A single grape. It hangs, delicate in the grasp of a dark stalk, holding it the way I held him: tight but just loose enough to let it break free from everything with the tug of another’s hand. I pulled it down, the way he was taken from me. Sharp, fast, with a bit of force and rebound. Only I was aware that this was my intention as I sat the solitary grape in a basket of precocious yet polished fruits. Who knew such beauty could be reaped in a place like this? My grandfather would spend hours in here, bent double yet gleaming with pride at the wonders he would nurture. The sun would cascade through the intricacies of stained glass on the roof, casting a rose glimmer on the cobbles, greening at the edges with moss and old age. Often, if not worn out by the heat or sticky air, he would sit on the white but rusted metal chairs which hid behind shy Monstera leaves, reading his ancient novels set in Tuscany or Florence, and hum his little ditties to the sounds of birds singing in the orange trees outside, if not to be immersed in the stories of his youth, but to hold on to the sunlight just a bit longer before he shut his eyes in slumber. Grapes never seemed so universal.

I see him in here, even now with the cracks on the glass and power washed stones. I see him as he holds me up to reach a pomegranate from the highest branch. He lowers me and smiles, ruffles my hair and puts the fruit in his basket. We’ll make juice from them later. I could live here for eternity – the place I dreamt of as a child, the place I long for now, and the place I will always remember him. Light in my life when I longed for it most, but only looking back now do I understand that. Weekends filled with sugar, sun, peaches and fun.
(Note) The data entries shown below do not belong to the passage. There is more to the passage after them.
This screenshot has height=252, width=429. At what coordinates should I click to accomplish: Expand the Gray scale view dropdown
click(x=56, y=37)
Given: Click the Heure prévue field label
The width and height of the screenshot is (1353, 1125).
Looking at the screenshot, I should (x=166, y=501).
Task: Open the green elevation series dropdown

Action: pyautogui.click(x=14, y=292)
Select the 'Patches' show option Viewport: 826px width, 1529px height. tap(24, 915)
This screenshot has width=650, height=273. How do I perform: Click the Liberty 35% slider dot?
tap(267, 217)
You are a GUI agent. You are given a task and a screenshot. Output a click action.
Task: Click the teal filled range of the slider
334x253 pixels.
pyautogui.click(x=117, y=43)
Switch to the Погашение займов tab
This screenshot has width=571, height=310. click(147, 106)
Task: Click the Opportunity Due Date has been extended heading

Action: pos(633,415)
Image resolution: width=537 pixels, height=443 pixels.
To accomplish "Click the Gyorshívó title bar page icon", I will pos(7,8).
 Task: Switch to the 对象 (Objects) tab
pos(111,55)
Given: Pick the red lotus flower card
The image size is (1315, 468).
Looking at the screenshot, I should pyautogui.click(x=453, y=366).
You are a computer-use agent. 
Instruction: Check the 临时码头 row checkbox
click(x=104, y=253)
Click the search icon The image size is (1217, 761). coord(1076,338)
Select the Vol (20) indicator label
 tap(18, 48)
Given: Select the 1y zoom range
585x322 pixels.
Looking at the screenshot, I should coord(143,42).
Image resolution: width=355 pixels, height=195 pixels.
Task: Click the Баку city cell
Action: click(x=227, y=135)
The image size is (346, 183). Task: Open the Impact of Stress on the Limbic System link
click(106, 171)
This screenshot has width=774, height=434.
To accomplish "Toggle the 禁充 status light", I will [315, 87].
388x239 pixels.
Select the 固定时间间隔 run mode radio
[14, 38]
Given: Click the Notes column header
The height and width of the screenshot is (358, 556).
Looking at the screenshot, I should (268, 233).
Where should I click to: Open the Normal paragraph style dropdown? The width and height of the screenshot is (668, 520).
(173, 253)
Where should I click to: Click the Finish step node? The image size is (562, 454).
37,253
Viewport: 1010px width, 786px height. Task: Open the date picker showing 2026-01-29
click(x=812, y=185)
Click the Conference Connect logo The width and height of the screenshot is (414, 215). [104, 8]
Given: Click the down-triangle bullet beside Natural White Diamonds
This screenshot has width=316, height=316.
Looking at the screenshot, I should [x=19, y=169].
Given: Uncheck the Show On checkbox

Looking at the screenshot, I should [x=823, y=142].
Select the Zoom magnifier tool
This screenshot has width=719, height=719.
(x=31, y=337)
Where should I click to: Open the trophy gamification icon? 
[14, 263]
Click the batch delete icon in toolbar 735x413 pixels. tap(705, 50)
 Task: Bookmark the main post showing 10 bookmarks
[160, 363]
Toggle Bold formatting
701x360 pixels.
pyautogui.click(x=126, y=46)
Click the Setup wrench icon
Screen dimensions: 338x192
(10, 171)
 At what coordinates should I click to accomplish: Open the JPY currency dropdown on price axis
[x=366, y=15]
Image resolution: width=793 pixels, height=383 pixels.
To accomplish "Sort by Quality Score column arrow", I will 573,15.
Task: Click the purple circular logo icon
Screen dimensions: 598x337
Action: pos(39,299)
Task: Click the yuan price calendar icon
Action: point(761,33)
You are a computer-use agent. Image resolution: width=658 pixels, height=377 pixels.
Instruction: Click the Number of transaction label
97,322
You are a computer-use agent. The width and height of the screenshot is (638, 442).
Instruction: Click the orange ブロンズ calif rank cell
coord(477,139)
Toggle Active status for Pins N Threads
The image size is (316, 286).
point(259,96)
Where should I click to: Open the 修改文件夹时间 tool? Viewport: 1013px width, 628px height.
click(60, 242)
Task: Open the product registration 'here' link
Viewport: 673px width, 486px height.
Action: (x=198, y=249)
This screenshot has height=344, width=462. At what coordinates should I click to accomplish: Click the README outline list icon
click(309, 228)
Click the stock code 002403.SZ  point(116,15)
I reached for another grape: solitary, raisin like, slightly brown. Him, I thought. I rested it in my palm for slightly longer than a moment before letting it get lost amongst the other purple pearls. My friends were sat laughing in the kitchen as I brought the basket to them and placed it in the centre of the gingham tablecloth, splashed with the occasional oil stain. We took off our sandals and began to crush the grapes with our feet. He’s gone. He’s leaving me. The pride of a single grape being squashed and reduced to mush was the only way I could picture him now.

Where was his greenhouse, the cobblestones and glistening pond?

We put the liquid aside to ferment before picking up a bottle from a few months prior. I sat and sipped from his green engraved tumbler, just as he did, and thought to myself, how could any hand pluck such a delicate fruit to take him away from this place? Well, only I would know.